Milke v. Ryan

Summarized by:

  • Court: 9th Circuit Court of Appeals Archives
  • Area(s) of Law: Habeas Corpus
  • Date Filed: 03-14-2013
  • Case #: 07-99001
  • Judge(s)/Court Below: Chief Judge Kozinski for the Court; Circuit Judges Farris and Bea
  • Full Text Opinion

Under Brady and Giglio , exculpatory evidence of a key witness’ past misconduct and disciplinary actions must be produced by the state in order ensure a fair trial.

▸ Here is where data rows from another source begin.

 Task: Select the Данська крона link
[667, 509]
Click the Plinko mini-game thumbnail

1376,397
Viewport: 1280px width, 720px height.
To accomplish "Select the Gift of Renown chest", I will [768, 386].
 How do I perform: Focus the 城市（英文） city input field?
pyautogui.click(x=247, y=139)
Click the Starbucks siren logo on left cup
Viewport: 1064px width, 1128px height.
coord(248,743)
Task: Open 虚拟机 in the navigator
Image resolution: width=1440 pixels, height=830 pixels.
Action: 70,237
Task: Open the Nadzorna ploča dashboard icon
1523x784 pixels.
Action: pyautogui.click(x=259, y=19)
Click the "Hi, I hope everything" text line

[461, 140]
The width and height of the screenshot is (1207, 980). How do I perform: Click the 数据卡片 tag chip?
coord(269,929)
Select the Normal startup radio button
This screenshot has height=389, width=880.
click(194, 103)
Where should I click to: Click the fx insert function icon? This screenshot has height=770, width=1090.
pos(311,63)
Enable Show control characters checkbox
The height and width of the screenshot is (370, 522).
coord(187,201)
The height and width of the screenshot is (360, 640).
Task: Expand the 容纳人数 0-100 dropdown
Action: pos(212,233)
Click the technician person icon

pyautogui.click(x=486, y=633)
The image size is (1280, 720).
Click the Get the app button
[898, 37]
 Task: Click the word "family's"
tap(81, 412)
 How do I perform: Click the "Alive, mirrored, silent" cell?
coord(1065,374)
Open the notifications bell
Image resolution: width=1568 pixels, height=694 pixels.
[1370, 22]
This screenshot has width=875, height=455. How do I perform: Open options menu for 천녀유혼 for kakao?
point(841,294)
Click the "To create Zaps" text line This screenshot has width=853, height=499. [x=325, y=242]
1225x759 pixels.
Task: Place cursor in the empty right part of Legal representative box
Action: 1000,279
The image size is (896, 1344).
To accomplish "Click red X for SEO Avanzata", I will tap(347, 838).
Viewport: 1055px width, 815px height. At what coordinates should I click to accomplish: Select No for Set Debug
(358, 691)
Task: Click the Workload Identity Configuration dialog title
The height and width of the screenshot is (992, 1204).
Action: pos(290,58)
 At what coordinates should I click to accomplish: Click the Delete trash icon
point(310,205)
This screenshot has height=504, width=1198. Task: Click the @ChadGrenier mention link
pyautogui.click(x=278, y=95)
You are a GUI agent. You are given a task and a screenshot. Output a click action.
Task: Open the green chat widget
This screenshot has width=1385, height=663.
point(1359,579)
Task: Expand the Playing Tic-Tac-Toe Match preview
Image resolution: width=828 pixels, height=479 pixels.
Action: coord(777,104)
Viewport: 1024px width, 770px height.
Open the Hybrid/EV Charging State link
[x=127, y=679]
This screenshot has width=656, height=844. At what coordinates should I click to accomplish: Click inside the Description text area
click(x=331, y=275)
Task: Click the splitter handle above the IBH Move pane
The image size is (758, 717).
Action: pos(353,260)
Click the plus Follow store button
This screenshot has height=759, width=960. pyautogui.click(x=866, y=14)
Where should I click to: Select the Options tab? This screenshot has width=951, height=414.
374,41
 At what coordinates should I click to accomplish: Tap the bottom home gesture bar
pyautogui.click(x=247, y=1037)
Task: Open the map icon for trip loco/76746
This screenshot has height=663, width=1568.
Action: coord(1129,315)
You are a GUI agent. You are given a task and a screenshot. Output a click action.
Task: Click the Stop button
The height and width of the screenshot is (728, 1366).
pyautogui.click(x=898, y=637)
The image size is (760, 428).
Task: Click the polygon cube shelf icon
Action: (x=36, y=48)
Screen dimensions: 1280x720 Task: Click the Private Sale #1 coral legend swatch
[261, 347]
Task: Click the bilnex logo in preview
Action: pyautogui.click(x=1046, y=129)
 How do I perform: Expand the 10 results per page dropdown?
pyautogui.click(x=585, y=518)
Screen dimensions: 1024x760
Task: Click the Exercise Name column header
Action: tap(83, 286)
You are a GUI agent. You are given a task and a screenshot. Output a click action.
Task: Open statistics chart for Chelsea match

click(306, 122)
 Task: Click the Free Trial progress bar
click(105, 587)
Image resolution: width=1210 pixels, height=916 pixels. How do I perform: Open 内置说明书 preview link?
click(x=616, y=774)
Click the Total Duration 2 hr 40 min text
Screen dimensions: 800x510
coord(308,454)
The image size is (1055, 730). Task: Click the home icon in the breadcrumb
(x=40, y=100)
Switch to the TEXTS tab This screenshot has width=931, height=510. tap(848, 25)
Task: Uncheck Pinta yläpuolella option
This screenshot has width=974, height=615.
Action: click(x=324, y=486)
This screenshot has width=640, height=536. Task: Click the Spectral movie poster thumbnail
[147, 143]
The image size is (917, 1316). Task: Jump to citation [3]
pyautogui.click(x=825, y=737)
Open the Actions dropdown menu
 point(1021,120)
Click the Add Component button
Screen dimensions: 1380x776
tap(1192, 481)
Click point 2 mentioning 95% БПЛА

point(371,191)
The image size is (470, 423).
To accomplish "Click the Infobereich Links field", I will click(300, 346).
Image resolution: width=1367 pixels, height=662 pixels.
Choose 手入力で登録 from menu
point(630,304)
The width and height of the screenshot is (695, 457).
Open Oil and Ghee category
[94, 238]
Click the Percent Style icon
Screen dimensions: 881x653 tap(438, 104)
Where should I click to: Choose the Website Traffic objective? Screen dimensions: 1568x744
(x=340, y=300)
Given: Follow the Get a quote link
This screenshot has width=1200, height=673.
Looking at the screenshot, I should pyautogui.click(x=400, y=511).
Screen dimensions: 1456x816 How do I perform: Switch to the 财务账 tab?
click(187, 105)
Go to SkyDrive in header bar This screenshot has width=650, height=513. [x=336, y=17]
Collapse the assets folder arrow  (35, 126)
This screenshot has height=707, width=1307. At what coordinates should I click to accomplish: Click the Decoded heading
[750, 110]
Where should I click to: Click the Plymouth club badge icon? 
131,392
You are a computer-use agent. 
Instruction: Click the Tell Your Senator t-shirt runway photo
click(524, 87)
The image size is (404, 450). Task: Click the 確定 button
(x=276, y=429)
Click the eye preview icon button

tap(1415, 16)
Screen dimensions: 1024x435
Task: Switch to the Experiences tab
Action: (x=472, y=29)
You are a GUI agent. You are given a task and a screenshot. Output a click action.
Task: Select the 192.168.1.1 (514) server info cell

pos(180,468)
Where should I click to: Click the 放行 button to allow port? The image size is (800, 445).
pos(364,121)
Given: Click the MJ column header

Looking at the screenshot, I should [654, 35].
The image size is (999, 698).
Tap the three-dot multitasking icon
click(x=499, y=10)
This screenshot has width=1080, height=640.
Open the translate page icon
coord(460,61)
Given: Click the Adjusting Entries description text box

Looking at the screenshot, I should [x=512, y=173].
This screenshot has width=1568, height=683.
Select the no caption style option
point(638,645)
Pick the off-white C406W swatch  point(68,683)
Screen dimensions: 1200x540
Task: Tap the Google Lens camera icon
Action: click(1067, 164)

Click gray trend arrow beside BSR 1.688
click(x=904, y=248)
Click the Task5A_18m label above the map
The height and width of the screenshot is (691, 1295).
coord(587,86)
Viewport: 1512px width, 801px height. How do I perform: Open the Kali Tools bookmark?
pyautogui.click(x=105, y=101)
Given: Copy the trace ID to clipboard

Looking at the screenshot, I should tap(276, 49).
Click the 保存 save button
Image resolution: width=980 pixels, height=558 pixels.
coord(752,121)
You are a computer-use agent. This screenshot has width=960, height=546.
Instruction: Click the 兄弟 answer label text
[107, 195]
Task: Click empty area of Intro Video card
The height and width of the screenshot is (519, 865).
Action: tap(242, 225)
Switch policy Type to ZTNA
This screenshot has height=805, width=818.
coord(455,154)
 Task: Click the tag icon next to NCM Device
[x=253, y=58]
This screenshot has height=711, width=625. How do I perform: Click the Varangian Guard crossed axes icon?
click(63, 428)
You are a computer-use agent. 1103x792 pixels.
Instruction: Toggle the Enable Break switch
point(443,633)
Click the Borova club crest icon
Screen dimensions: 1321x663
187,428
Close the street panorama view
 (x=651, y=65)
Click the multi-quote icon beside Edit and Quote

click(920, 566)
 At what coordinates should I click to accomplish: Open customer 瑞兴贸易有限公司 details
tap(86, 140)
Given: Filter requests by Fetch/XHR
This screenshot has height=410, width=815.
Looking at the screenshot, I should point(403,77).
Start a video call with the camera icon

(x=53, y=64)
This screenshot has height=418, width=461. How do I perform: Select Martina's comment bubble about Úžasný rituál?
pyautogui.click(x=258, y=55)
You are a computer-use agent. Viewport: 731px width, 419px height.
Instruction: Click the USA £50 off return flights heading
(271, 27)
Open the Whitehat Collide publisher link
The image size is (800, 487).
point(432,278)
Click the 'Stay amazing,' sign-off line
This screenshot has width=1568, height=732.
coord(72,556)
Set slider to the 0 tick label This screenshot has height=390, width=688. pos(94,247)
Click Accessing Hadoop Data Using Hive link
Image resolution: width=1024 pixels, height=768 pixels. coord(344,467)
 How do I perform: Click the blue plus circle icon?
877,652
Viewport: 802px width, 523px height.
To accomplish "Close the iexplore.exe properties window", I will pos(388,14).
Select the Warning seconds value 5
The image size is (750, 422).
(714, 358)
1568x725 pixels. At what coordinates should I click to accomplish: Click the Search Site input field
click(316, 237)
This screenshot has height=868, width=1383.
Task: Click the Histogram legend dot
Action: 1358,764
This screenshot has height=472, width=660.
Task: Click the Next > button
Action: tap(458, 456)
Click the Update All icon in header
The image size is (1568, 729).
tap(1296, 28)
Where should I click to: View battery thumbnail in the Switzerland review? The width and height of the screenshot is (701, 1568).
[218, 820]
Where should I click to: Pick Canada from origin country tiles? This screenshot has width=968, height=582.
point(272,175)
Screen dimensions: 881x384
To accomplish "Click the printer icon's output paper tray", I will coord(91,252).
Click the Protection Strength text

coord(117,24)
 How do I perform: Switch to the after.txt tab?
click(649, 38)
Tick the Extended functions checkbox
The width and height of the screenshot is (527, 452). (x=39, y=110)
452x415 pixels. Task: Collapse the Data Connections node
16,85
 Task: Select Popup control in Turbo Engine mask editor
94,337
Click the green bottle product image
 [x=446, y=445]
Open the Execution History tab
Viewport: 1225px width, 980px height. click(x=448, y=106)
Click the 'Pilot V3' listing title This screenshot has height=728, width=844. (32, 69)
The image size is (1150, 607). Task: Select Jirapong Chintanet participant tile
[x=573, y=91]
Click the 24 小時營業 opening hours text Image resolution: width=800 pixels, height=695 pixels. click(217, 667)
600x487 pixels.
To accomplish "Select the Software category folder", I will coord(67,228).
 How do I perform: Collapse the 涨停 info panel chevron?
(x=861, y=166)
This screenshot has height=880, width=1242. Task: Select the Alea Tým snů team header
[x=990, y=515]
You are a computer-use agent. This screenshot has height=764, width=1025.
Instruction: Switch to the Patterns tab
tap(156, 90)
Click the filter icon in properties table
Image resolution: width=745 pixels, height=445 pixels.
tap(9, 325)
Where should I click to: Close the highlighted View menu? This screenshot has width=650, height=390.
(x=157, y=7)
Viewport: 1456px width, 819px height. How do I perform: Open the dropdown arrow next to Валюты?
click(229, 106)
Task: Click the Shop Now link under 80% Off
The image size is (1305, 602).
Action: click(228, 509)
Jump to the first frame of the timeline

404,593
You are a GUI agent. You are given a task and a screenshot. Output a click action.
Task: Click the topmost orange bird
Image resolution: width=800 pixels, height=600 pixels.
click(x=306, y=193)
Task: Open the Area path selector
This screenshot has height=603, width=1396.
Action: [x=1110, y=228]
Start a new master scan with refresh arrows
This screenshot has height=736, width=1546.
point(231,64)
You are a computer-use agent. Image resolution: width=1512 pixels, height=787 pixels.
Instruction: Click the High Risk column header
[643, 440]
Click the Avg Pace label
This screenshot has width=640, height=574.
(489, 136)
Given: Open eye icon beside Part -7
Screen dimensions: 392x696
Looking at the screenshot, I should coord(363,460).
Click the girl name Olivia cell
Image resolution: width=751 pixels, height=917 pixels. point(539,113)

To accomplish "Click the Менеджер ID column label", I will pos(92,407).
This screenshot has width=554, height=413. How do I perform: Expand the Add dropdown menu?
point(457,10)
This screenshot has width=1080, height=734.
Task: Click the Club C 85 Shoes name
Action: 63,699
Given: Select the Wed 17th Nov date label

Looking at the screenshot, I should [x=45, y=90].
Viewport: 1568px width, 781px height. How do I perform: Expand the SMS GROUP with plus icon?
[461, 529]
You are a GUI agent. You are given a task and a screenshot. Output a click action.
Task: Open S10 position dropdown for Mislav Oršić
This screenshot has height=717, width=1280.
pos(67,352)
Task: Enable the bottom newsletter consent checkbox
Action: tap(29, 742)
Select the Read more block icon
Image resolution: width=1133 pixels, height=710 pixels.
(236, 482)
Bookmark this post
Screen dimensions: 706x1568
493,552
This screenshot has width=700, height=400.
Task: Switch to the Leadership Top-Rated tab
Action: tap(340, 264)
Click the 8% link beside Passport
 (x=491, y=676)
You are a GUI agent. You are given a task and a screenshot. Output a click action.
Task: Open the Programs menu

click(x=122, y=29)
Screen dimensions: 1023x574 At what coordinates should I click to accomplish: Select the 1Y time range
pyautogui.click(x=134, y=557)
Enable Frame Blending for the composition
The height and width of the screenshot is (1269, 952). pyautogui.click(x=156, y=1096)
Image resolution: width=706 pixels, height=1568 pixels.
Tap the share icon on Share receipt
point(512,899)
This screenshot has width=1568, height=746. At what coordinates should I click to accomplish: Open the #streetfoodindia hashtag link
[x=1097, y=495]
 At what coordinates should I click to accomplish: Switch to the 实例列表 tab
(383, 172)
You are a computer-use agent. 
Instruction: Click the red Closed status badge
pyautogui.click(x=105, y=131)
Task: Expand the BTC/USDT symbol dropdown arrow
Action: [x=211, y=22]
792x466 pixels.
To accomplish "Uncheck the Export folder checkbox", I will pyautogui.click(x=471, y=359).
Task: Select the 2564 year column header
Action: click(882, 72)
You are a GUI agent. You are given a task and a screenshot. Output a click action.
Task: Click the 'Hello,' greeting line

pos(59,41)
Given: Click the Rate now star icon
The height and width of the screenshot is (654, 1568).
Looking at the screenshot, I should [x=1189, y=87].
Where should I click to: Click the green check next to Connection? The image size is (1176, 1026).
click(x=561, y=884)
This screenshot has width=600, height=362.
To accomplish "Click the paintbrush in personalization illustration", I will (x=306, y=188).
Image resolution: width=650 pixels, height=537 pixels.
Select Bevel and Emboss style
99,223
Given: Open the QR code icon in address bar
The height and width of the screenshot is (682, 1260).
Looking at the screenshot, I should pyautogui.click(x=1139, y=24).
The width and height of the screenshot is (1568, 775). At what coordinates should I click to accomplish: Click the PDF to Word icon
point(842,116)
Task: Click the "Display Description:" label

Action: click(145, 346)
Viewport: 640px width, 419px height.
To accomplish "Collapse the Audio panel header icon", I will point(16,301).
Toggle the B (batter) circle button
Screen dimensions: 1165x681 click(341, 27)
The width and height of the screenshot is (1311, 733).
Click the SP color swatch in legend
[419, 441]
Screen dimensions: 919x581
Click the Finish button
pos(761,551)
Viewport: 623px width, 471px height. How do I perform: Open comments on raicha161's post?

Debra Milke was convicted of murder, conspiracy to commit murder, child abuse and kidnapping of her 4-year-old son and sentenced to death. The jury convicted Milke primarily based on the testimony of the detective who allegedly took her confession. The detective had a well-documented history of misconduct and resulting disciplinary action. Milke petition for habeas corpus was denied by the district court. Milke appealed, arguing that the failure of the prosecution to turn over evidence of the officer’s previous Brady violates violated one of the elements of fairness under Brady v. Maryland and Giglio v. United States, which “is the prosecution’s obligation to turn over exculpatory evidence.” The Ninth Circuit agreed and held that the state had acted contrary to the established precedent when it failed to disclose information regarding the history of misconduct of one of the state’s key witnesses, without which the jury could not return a fair conviction. The panel remanded the decision and ordered the granting of a conditional habeas corpus. It also ordered the state to produce the evidence of the detective’s misconduct for Milke’s attorneys. REVERSED and REMANDED with instructions.